5. Januar 2012 | Thema: Verwaltung

Kein Recht zur Akteneinsicht in aufsichtsrechtlichen Verwaltungsverfahren – auch nach Abschluss des Verfahrens?

Seit 1998 steht den Bürgern Brandenburgs ein Recht auf Akteneinsicht nach dem Akteneinsichts- und Informationszugangsgesetz (AIG) zu. Die 9. Kammer des Verwaltungsgerichts Potsdam hat mit Urteil vom 8. Juni 2011 (VG Potsdam 9 K 116/08) die Frage entschieden, ob einem Beschwerdeführer oder einem Dritten in einem kommunalaufsichtsrechtlichen Verfahren ein Recht auf Akteneinsicht zusteht, wenn das Verfahren bereits abgeschlossen ist.

 

In dem zugrunde liegenden Verfahren begehrte die Klägerin Einsicht in Genehmigungsakten über  Entgelte, die eine GmbH für die ihr übertragene Pflicht zur Tierkörperbeseitigung erhoben hatte.
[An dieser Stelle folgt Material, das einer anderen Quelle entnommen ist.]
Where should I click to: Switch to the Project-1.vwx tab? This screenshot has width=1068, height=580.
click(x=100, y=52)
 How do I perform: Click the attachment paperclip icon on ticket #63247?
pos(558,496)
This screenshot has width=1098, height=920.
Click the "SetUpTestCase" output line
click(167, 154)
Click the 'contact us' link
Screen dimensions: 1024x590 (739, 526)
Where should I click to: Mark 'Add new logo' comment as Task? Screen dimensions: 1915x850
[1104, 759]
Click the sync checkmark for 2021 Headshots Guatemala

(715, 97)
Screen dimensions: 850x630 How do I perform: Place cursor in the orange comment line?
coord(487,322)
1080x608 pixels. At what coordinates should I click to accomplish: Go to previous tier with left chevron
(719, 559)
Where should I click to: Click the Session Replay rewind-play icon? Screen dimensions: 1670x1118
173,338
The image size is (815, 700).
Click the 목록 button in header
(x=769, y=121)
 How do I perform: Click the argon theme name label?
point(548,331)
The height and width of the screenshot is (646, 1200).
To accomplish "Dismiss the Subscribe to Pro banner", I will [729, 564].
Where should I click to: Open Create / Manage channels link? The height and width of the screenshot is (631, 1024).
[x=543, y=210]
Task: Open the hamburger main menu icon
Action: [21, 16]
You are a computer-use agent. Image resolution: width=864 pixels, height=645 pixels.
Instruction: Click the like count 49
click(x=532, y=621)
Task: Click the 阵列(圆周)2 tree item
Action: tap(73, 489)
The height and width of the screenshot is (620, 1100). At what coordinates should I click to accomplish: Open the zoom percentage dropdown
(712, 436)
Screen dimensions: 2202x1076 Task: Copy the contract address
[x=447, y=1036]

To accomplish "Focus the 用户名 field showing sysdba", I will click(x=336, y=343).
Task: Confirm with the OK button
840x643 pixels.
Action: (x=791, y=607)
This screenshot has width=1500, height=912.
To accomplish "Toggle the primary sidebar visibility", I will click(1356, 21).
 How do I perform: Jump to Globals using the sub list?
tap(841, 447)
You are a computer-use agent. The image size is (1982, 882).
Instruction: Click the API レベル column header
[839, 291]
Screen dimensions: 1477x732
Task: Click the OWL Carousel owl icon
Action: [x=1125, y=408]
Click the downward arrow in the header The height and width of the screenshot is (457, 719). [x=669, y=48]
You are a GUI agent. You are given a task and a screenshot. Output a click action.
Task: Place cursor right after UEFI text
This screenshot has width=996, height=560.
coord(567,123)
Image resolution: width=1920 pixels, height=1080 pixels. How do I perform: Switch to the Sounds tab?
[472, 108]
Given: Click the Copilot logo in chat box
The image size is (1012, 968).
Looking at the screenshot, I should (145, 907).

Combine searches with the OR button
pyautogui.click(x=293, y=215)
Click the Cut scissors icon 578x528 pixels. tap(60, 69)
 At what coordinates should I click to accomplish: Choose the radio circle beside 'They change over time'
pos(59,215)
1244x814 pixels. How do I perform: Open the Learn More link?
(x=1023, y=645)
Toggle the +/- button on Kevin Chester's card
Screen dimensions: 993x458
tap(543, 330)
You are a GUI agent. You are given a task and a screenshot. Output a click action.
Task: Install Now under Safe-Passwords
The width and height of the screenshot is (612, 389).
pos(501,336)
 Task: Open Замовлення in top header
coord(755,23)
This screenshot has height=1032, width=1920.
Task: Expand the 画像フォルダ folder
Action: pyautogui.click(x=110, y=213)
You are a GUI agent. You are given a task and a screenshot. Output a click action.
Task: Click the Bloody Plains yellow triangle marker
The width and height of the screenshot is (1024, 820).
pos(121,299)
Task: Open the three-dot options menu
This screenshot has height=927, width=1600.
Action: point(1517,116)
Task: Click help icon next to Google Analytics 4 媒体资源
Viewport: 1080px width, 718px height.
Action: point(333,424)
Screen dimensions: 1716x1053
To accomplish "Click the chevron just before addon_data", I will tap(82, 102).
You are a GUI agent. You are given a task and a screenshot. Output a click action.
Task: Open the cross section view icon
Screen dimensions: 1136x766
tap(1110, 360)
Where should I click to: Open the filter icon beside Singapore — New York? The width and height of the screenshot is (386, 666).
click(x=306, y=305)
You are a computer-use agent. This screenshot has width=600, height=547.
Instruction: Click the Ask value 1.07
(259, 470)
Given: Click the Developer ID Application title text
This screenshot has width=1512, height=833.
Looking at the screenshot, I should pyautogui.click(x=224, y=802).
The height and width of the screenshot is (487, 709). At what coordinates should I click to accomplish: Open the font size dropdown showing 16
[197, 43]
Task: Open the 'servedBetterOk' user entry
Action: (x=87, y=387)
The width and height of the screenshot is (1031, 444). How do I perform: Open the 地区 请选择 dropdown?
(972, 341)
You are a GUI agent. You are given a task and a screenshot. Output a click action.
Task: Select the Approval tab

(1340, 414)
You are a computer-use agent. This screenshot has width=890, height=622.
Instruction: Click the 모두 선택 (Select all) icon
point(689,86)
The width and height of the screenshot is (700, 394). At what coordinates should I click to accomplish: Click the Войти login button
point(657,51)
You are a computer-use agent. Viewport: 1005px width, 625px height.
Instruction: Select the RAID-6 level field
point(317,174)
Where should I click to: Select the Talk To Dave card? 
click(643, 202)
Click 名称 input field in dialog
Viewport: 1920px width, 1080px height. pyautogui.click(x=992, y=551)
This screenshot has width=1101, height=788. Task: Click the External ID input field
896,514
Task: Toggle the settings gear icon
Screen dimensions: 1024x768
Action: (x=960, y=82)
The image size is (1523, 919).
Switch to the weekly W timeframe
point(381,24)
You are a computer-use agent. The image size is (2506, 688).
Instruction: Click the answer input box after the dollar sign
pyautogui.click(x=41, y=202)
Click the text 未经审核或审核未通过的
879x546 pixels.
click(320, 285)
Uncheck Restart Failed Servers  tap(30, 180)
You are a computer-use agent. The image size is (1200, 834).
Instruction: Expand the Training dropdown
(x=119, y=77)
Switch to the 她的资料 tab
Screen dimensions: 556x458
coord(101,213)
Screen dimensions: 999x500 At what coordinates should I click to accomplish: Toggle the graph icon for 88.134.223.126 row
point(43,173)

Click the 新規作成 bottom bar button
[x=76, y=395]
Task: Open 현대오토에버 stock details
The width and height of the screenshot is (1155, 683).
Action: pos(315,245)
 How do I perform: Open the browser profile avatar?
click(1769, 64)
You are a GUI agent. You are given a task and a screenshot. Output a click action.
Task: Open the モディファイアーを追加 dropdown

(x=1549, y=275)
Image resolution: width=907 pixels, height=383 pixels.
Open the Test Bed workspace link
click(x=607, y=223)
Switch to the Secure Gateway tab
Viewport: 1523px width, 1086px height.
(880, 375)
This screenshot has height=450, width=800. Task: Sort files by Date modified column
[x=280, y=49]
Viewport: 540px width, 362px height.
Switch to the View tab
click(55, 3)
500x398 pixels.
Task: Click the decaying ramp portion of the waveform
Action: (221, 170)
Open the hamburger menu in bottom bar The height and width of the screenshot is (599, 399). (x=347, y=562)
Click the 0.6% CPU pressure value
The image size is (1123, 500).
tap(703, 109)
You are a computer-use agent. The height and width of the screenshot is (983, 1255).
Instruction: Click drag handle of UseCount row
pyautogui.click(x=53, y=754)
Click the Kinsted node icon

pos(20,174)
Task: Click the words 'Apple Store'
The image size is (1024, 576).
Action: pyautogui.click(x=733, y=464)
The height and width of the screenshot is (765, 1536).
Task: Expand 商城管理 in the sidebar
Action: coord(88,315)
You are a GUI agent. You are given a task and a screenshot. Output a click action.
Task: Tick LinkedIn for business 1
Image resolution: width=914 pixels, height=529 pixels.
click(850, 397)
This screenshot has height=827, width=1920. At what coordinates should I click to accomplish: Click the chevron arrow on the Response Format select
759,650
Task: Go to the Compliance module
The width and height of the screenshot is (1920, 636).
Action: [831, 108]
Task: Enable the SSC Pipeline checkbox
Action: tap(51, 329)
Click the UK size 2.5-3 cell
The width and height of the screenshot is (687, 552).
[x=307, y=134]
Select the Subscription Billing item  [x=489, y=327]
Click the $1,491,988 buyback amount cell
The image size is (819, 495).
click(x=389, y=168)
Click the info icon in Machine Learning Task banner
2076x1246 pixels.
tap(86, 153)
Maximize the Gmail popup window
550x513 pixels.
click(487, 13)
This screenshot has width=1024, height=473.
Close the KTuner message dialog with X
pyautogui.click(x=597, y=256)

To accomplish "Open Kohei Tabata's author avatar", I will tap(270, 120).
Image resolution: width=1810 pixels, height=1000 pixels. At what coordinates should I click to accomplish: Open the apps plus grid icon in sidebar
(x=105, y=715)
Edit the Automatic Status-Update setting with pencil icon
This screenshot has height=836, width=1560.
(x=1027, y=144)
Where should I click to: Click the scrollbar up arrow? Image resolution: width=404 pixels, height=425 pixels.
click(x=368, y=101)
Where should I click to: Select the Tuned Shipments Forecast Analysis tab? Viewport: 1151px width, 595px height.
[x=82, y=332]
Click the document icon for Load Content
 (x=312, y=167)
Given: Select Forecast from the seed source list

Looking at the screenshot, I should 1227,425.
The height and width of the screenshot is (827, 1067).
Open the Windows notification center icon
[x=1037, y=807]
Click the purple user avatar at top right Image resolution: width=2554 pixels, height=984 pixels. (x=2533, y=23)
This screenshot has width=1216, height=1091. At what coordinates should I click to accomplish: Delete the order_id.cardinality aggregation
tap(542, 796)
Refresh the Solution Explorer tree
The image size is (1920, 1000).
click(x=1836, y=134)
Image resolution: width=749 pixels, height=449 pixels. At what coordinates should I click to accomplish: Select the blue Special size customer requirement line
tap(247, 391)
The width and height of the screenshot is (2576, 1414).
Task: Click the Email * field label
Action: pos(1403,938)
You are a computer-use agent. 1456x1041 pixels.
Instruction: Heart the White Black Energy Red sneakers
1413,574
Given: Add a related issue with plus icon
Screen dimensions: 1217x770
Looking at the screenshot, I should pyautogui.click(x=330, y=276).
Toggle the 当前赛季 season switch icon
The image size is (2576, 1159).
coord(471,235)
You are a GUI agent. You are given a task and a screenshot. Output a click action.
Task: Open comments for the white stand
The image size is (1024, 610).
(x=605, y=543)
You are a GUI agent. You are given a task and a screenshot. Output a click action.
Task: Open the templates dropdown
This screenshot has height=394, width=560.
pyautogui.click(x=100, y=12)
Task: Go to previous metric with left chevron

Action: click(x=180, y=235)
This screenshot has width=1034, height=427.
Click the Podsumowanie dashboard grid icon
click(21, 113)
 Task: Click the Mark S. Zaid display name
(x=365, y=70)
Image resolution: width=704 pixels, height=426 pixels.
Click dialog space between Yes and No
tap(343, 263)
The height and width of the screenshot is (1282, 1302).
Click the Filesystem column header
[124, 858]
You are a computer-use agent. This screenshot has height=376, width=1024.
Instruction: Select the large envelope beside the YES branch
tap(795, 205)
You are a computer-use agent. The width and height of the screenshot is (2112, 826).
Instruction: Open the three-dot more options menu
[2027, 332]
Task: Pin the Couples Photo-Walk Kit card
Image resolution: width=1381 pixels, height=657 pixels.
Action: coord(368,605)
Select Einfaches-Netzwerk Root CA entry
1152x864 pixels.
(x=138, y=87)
Das Verwaltungsgericht Potsdam bewertete die Entgeltgenehmigung der Behörde gegenüber der GmbH als Ausübung von Aufsicht im Sinne des § 4 Abs. 1 Nr. 5 letzte Variante AIG und lehnte den Antrag der Klägerin ab. Staatliche Aufsicht unterfalle grundsätzlich nicht dem allgemeinen, bedingunglos eingeräumten Akteneinsichtsrecht. Entgegen der Auffassung der 3. Kammer des Verwaltungsgerichts Potsdam (Urteil vom 27. April 2010 -  3 K 1595/05) stelle nach Ansicht der 9. Kammer des Verwaltungsgerichts Potsdam die Aufsicht eine über den Abschluss eines einzelnen Genehmigungsvorgangs hinaus andauernde Aufgabe dar, denn auch nachträgliche Überprüfungsmaßnahmen seien denkbar.